The company owned it first vessel in 1869, the three-mast schooner
Phoenix, and rapidly expanded its activity to the transportation of
iron (1870) and trawling (1874).
D'Orbigny bought its first steamers in 1880 and was granted an exclusive
privilege on the Algerian lines by the French government in 1890. These
lines were abandoned in 1892 and the company was dissolved in 1899 due
to bankruptcy.
In 1905, the company was reconstituted for bulk transportation between Bristol and the French ports of the Channel, and took the name of Compagnie Maritime d'Orbigny in 1909. D'Orbigny launched a series of ships bearing names of famous people from ancient Greece. The flagship of the company was the Platon, inaugurated in 1925, captured by the Germans in the beginning of the Second World War and sunk by the allied Navy in 1944.
Like many other French shipping companies, d'Orbigny could not recover from the Second World War and definitively lowered its houseflag in 1950.
The founder of the company was most probably a relative of Alcide Dessalines d'Orbigny (1802-1857), a paleontologist and malacologist, disciple of Cuvier and author of the Paléontologie française, and his brother Charles d'Orbigny (1806-1876), a botanist and geologist, author of the Dictionnaire universel d'histoire naturelle.

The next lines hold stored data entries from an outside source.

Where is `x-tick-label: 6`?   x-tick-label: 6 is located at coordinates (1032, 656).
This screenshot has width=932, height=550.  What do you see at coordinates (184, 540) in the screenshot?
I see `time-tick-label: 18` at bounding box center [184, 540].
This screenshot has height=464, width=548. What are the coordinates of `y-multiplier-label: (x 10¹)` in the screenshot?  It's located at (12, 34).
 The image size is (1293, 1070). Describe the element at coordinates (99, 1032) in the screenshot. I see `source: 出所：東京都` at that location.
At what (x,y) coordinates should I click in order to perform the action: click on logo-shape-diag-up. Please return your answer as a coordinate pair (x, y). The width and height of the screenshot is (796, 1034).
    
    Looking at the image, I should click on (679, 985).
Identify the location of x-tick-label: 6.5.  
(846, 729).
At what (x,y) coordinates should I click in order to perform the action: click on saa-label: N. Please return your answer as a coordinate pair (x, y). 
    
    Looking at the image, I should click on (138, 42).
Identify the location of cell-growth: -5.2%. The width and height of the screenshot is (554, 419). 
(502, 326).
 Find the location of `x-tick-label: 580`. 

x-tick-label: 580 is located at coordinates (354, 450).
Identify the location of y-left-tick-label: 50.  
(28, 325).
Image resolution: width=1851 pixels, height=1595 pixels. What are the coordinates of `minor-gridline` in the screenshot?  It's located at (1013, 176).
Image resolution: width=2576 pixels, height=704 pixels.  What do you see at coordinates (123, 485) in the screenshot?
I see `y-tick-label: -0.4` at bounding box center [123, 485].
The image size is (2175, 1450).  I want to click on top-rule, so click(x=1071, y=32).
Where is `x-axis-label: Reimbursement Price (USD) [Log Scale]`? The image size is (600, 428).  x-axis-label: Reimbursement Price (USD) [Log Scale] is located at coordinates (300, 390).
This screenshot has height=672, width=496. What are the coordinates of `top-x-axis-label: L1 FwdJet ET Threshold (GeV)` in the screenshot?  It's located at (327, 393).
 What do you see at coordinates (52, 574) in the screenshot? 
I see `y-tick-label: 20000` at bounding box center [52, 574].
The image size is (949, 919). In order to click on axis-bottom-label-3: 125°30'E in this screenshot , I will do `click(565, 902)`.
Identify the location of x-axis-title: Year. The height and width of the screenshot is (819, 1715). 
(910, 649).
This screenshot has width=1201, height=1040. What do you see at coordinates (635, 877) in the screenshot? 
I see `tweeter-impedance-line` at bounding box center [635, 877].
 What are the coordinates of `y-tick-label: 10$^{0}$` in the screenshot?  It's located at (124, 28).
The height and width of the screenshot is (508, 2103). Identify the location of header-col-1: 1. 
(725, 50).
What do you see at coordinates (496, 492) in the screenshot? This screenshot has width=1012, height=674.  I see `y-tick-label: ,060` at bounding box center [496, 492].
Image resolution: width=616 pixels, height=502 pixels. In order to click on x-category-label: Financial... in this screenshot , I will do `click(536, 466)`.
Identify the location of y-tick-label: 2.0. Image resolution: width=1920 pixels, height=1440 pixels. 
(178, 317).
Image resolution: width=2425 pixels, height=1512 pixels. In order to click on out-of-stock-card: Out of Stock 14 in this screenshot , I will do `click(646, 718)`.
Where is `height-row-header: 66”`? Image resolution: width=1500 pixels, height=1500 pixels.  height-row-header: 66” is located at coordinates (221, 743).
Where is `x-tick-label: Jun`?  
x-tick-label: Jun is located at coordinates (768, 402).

Ivan Sache, 7 December 2003
The flag of Compagnie Maritime d'Orbigny is shown on a colour plate of houseflags of French shipping companies, probably included in a Larousse dictionary published between the two World Wars. The flag is horizontally divided blue-red-green (1:2:1).
Ivan Sache, 7 December 2003
Brown's Flags and Funnels of British and Foreign Steamship Companies [wed26] shows the house flag of Compagnie d'Orbigny with three equal red-white-green stripes and a black O overlapping the red and green stripes.